COMPARATIVE LOCALIZATION OI INOSITOL 1,4,5-TRISPHOSPHATE AND RYANODINE RECEPTORS IN INTESTINAL SMOOTH-MUSCLE - AN ANALYTICAL SUBFRACTIONATION STUDY

[H-3]Ins(1,4,5)P-3- and [H-3]ryanodine-binding sites were characterized in membrane fractions from guinea-pig intestinal smooth muscle (longitudinal layer) and their subcellular localization was investigated by analytical cell-fractionation techniques. Fractions collected at low centrifugal fields (N and M fractions) contained predominantly low-affinity [H-3]Ins(1,4,5)P-3-binding sites (K-D 80 nM), whereas microsomal (P) fractions contained only high-affinity binding sites (K-D 5 nM). Total sedimentable high-affinity binding sites of [H-3]Ins(1,4,5)P-3 were 9-10-fold more numerous than those of [H-3]ryanodine.
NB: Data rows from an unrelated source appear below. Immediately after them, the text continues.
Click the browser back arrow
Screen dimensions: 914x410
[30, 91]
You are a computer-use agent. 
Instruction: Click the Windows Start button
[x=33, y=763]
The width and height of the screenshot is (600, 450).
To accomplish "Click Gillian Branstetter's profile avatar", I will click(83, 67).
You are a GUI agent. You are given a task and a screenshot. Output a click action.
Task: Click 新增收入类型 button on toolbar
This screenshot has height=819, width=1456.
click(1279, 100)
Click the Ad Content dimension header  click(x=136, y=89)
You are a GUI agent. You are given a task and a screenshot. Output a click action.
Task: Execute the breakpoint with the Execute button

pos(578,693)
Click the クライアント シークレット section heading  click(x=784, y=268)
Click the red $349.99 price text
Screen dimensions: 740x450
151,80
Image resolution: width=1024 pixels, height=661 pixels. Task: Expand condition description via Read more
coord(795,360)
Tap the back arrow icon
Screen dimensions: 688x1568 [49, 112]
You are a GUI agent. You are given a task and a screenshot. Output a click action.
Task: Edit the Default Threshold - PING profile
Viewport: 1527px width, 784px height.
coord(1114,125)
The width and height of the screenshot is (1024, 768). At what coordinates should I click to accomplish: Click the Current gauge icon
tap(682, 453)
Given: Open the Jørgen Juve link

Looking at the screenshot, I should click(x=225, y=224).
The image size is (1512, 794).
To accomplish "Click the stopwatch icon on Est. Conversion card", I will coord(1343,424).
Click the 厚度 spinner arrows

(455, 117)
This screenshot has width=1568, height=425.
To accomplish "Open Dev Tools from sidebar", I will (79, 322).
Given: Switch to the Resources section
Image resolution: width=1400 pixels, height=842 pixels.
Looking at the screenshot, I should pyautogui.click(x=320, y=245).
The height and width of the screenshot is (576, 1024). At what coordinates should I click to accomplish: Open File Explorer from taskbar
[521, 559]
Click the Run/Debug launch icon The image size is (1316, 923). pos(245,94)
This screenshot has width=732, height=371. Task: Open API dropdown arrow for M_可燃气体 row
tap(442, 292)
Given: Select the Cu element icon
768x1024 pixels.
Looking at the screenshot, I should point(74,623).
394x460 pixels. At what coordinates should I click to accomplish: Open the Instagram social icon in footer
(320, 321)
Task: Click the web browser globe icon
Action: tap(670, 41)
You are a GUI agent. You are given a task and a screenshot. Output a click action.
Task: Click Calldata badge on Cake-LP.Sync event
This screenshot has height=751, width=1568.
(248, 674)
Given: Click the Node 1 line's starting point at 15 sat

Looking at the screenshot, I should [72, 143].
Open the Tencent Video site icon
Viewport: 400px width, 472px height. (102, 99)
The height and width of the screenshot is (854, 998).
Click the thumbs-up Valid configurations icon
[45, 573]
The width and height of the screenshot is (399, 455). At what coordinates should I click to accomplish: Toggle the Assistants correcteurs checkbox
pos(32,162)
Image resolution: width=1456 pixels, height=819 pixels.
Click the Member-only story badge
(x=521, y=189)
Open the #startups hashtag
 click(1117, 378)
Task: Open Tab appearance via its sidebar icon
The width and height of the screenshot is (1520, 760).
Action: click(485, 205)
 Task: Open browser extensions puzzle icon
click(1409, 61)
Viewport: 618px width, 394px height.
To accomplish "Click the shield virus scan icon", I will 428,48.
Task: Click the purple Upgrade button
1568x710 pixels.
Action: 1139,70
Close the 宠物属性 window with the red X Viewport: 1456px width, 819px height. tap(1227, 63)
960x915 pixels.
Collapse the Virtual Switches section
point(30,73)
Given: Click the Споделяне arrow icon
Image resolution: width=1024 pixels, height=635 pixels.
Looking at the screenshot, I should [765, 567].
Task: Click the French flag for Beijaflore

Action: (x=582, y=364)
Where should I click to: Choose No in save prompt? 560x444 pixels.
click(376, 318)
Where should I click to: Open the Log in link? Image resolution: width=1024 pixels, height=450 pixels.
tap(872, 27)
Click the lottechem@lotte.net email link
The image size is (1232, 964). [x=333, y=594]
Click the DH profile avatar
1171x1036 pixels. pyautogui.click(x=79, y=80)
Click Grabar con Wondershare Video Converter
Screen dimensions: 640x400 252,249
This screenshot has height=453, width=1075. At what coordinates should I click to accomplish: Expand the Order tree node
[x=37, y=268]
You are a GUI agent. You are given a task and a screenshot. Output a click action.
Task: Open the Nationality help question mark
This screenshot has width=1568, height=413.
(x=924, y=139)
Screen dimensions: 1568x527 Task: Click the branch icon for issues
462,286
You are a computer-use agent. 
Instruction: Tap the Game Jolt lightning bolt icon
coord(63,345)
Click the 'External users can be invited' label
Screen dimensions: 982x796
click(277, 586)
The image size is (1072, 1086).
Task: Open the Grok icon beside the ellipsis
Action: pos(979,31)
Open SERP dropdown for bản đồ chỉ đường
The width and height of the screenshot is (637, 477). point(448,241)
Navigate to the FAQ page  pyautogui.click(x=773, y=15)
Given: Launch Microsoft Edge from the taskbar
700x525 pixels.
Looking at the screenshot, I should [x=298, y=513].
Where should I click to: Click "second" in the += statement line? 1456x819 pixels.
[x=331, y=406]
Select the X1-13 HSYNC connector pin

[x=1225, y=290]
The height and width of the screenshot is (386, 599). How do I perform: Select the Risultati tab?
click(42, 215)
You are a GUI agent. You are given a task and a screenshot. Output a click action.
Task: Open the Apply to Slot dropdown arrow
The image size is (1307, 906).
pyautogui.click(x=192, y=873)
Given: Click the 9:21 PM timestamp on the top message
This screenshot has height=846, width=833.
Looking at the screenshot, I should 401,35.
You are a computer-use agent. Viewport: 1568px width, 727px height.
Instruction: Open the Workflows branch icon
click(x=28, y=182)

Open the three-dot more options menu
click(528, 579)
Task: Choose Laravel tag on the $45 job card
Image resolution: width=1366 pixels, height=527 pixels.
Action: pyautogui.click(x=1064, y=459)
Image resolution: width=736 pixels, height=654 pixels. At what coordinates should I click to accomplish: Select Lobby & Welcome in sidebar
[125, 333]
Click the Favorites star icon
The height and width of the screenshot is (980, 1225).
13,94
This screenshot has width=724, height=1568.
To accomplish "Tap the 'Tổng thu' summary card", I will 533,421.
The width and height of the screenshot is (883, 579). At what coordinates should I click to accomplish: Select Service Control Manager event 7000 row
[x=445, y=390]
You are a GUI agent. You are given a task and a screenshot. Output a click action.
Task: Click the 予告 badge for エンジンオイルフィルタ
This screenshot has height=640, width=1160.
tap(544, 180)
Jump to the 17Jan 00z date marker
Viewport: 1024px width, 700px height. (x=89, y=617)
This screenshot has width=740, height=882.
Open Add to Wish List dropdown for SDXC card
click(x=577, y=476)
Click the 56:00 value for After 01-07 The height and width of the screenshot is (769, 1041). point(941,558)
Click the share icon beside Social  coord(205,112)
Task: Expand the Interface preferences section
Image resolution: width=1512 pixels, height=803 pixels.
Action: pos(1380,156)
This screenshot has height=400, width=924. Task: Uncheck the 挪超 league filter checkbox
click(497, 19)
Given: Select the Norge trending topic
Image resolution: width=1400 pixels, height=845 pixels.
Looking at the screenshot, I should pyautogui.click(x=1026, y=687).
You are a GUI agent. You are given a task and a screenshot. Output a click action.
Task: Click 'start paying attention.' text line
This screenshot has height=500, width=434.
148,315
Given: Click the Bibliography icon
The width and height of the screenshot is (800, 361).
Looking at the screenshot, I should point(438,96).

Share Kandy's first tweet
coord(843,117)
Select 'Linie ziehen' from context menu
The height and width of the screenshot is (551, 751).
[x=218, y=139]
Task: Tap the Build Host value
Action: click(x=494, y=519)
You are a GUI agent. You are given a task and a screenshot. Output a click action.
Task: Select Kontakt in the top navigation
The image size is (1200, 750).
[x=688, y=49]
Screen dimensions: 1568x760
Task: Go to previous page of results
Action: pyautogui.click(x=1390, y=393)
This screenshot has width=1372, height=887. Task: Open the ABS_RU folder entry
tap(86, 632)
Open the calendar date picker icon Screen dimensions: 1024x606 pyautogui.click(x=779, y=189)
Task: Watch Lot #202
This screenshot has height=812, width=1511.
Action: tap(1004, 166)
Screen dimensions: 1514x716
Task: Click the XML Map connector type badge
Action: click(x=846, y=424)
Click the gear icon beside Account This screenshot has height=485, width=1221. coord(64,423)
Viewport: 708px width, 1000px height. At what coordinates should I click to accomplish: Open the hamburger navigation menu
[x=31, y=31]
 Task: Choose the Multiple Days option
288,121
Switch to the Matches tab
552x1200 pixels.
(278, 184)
Both high-affinity binding sites were purified in microsomal fractions, and their sub-microsomal distribution patterns after isopycnic density-gradient centrifugation were similar to those of presumed endoplasmic reticulum (ER) constituents, indicating that Ins(1,4,5)P-3 and ryanodine receptors were localized primarily in ER and probably associated with rough as well as smooth ER. However, the stoichiometric ratio of Ins(1,4,5)P-3 to ryanodine receptors was distinctly higher in high-density RNA-rich subfractions than in low-density RNA-poor subfractions, suggesting that Ins(1,4,5)P-3 receptors were somewhat concentrated in the ribosome-coated portions of ER. The low overall stoichiometric ratio of ryanodine to Ins(1,4,5)P-3 receptors in intestinal smooth muscle (1:9-10) might explain, at least partly, the existence of a Ca2+-storage compartment devoid of ryanodine-sensitive Ca2+ channels, but equipped with Ins(1,4, S)P-3-sensitive channels, in saponin-permeabilized smooth-muscle cells [Iino, Kobayashi and Endo (1988) Biochem. Biophys. Res. Commun. 152, 417-422].